Producers Broderick Johnson and Andrew Kosove say: "It would be a gross understatement to say that we are elated Ridley Scott will shepherd this iconic story into a new, exciting direction ... This is a once in a lifetime project for us." Kosove added that filming could begin in 2013 at the earliest, with the film not being in cinemas until at least 2014.

Last year Ridley Scott directed Robin Hood and next year sees the release of Prometheus, an adventure film set in outer space. 

Beetlejuice

The writing and producing pair David Katzenberg and Seth Grahame-Smith are working on a sequel to Tim Burton's 1988 horror-comedy Beetlejuice.. The original was about a couple of ghosts, Adam (Alec Baldwin) and Barbara Maitland (Geena Davis), who find that a family is moving into their new home. Their attempts to scare the family away fail because their eery ways become a money-making scheme. The ghost couple recruit Beetlejuice (Michael Keaton) to help, but soon find him hard to control.

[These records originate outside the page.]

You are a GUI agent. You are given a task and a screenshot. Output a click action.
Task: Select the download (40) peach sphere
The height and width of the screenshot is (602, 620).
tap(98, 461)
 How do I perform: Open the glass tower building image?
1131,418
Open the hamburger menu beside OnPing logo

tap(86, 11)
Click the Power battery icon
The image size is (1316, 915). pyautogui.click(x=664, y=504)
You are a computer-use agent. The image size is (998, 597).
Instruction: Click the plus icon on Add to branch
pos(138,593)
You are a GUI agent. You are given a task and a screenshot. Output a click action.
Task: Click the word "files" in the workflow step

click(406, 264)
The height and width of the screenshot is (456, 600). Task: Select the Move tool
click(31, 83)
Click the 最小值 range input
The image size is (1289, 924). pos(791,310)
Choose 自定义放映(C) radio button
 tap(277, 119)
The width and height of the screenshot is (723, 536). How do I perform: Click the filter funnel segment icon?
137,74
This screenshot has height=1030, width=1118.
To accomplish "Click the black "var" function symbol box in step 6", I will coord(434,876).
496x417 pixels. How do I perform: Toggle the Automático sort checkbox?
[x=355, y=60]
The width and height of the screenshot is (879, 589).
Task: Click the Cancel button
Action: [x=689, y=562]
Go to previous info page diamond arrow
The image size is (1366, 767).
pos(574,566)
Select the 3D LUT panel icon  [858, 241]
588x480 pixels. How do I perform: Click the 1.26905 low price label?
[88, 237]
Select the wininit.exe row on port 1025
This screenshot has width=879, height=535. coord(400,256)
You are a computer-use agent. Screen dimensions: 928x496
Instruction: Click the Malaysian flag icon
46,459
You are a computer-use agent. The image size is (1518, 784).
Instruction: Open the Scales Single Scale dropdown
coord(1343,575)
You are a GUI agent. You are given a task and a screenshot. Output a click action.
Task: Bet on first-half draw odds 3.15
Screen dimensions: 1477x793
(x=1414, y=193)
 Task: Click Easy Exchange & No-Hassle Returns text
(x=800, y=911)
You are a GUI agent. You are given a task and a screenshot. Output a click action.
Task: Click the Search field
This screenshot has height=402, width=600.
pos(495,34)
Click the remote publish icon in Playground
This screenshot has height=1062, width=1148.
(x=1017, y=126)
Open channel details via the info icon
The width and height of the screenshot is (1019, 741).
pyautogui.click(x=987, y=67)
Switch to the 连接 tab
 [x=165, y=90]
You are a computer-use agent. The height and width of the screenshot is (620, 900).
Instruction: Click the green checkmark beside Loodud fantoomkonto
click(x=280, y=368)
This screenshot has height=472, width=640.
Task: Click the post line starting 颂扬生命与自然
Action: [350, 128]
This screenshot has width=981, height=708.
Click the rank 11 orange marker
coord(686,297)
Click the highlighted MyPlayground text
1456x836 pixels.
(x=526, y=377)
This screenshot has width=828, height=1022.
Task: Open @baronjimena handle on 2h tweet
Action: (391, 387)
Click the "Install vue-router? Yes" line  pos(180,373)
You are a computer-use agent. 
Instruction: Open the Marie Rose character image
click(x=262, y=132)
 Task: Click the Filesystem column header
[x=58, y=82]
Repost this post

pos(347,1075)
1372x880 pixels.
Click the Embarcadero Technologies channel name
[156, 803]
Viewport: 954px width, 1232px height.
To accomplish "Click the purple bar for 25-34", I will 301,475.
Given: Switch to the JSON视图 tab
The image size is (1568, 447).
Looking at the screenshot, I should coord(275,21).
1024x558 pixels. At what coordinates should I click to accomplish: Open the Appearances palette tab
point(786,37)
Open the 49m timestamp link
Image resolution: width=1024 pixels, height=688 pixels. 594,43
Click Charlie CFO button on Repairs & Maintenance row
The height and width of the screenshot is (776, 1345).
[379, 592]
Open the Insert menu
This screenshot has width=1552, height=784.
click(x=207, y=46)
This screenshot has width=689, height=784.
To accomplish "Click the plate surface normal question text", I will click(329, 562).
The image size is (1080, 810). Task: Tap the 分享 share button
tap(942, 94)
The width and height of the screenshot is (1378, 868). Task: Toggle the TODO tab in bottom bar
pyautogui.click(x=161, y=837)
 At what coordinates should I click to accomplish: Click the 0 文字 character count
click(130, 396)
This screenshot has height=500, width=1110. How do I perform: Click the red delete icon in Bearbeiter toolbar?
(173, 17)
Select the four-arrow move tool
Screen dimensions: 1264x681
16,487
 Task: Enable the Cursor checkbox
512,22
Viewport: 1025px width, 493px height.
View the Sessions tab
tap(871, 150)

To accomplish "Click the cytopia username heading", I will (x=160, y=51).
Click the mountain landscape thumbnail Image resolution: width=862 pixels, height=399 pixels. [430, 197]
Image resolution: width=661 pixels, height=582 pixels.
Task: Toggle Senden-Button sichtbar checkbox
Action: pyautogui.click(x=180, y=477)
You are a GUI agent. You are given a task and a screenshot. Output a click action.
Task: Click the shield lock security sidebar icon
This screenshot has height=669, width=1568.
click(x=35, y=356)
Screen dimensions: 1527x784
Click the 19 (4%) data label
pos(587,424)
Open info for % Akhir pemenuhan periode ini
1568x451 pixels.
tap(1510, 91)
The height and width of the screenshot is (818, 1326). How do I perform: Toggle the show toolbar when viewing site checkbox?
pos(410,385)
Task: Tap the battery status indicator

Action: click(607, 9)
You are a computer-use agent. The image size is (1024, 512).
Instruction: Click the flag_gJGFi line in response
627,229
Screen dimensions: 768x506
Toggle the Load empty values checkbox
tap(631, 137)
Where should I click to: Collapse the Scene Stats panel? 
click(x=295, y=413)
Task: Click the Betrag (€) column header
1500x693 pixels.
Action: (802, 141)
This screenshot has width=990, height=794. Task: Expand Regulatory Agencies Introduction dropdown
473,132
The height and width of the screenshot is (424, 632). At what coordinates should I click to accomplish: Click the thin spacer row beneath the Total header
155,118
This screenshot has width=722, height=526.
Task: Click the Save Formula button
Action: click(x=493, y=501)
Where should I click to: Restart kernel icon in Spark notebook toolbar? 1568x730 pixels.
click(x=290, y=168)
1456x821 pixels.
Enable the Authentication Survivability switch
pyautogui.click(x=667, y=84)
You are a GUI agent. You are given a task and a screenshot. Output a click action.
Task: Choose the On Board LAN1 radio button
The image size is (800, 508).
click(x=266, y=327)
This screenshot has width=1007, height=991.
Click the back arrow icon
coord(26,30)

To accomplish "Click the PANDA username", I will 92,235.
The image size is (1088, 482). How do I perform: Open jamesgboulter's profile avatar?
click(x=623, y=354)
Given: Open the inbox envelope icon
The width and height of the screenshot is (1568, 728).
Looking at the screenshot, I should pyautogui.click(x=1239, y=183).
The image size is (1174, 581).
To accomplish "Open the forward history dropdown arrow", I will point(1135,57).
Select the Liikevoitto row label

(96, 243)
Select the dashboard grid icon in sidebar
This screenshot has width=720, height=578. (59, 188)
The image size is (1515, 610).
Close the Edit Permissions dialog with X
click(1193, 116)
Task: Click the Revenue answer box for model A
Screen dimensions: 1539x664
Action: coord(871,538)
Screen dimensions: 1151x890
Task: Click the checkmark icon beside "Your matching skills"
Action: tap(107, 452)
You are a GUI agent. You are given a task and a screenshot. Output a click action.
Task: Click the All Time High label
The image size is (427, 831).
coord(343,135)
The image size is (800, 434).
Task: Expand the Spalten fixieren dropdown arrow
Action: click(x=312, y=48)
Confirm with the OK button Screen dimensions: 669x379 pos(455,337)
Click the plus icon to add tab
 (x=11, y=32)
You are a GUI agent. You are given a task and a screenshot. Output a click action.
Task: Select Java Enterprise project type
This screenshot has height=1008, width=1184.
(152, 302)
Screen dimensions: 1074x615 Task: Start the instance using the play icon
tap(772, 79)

In a recent interview with Entertainment Weekly Katzenberg and Grahame-Smith said that the film will not be a remake and will advance the plot of the original:

When Warner Bros. came to us about it, we said the only way we'd do it if we got Tim [Burton's] blessing and involvement, and we got that, and the star of the movie has to be Michael Keaton as Beetlejuice, and it's a true continuation 26 years later. Not just throwing him in as a cameo going, "Hey, it's me. I endorse this movie." We're not there yet [with Keaton] because we don't have a film to present to him.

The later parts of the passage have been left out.